4. Draw **asymptotes** (diagonal lines) through the corners of this guide rectangle and the center.
5. Sketch the two branches of the hyperbola opening horizontally from the vertices, approaching the asymptotes.

Explain
This is a question about **hyperbolas**, which are cool curved shapes! The solving step is:

1. **Get it ready to simplify!** First, I grouped all the 'x' terms together, and all the 'y' terms together, and moved the plain number to the other side of the equals sign.
$$(9 x^{2}+54 x) + (-16 y^{2}+64 y) = 127$$
2. **Factor out the numbers in front!** To make things easier, I took out the number multiplying $x^2$ (which is 9) from the x-group, and the number multiplying $y^2$ (which is -16) from the y-group.
$$9 (x^{2}+6 x) - 16 (y^{2}-4 y) = 127$$
3. **"Complete the square" trick!** This is a neat trick to turn stuff like $(x^2+6x)$ into a perfect square like $(x+3)^2$.
* For the x-group: I took half of 6 (which is 3) and squared it (which is 9).
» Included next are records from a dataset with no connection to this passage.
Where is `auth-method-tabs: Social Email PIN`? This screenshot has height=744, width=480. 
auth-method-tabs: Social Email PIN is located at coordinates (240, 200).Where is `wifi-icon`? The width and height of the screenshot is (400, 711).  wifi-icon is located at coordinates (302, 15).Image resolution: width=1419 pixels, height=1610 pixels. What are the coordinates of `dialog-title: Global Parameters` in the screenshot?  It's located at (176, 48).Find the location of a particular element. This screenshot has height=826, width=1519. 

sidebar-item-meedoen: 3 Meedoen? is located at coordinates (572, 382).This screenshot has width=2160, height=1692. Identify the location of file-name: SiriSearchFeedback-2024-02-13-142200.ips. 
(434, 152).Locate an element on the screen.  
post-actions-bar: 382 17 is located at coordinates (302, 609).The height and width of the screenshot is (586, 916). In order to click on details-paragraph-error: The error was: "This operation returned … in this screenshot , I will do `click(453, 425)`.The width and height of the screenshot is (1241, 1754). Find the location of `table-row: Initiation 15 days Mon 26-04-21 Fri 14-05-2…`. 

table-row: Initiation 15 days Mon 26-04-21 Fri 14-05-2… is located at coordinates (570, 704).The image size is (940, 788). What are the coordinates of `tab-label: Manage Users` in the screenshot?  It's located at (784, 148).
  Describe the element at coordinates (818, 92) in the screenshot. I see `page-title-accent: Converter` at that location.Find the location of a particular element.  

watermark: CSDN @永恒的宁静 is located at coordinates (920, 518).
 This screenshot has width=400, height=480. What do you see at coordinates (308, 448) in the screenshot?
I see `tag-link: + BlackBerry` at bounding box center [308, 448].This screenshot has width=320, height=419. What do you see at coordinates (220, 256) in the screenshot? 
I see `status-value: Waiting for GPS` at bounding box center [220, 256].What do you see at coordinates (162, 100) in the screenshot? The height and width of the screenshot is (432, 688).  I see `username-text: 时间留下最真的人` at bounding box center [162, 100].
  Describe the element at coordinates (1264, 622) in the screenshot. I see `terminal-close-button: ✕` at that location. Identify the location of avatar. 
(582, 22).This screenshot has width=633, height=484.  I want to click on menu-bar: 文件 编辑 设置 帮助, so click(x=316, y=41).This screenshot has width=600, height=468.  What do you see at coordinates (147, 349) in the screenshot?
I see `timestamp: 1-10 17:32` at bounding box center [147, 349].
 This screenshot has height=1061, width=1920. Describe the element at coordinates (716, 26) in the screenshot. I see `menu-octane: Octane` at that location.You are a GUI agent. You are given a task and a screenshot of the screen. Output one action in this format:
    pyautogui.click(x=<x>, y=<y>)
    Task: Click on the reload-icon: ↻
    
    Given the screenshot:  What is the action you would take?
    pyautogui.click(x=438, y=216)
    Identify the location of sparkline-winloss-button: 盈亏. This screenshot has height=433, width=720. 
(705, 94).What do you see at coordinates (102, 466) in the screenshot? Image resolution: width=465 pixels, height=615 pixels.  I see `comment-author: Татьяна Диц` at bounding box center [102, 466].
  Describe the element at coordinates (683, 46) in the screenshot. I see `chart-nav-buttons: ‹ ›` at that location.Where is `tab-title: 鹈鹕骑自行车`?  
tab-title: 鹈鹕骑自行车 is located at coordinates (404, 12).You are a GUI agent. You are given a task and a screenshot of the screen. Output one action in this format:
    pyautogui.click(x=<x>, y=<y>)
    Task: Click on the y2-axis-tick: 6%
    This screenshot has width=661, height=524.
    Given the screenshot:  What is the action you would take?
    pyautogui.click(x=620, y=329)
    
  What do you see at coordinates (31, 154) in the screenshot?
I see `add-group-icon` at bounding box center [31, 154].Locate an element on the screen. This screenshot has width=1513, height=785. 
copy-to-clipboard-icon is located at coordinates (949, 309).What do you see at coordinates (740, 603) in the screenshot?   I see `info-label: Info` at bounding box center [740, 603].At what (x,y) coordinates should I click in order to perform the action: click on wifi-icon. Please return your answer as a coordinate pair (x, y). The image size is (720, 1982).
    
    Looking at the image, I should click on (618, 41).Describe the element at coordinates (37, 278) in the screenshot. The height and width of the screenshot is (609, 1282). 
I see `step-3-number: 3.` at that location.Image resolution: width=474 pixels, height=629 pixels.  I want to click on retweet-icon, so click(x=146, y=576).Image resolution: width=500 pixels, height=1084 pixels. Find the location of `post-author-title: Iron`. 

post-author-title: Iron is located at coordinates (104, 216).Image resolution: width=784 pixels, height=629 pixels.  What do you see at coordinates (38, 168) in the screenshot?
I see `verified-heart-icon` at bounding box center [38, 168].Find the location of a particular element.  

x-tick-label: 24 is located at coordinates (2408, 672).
I added this 9 *inside* the parenthesis. But since there was a 9 outside, I actually added $9 \times 9 = 81$ to the left side, so I added 81 to the right side too to keep it balanced!
* For the y-group: I took half of -4 (which is -2) and squared it (which is 4). I added this 4 *inside* the parenthesis. Because there was a -16 outside, I actually *subtracted* $16 \times 4 = 64$ from the left side, so I subtracted 64 from the right side too!
$$9 (x^{2}+6 x + 9) - 16 (y^{2}-4 y + 4) = 127 + 81 - 64$$
This simplifies to:
$$9 (x+3)^2 - 16 (y-2)^2 = 144$$
4. **Make it look like a standard hyperbola!** To get it in the neat standard form, I divided everything by the number on the right side (which is 144).
$$\frac{9 (x+3)^2}{144} - \frac{16 (y-2)^2}{144} = \frac{144}{144}$$
This becomes:
$$\frac{(x+3)^2}{16} - \frac{(y-2)^2}{9} = 1$$
5. **Identify the key parts to sketch!**
* **Center:** The center of our hyperbola is at $(-3, 2)$. It's the opposite of the numbers next to $x$ and $y$.
* **'a' and 'b' values:** From the equation, $a^2=16$, so $a=4$. And $b^2=9$, so $b=3$. These numbers tell us how wide and tall the "box" around our hyperbola is.
* **Orientation:** Since the $x$ term comes first and is positive, our hyperbola opens left and right!
6. **Time to sketch (imagining it on paper)!**
* First, I'd put a dot at the **center** $(-3, 2)$.
* Then, from the center, I'd go **left and right by 'a' (4 units)** to mark the vertices (where the hyperbola starts). These would be at $(1, 2)$ and $(-7, 2)$.
* Next, from the center, I'd go **up and down by 'b' (3 units)** to mark points for a helper box. These would be at $(-3, 5)$ and $(-3, -1)$.
* I'd draw a dashed rectangle using these four points.
* Then, I'd draw dashed lines through the corners of this rectangle and through the center. These are the **asymptotes**, which guide the curves of the hyperbola.
* Finally, starting from the vertices at $(1, 2)$ and $(-7, 2)$, I'd draw two smooth curves that get closer and closer to the dashed asymptote lines but never actually touch them. That's our hyperbola!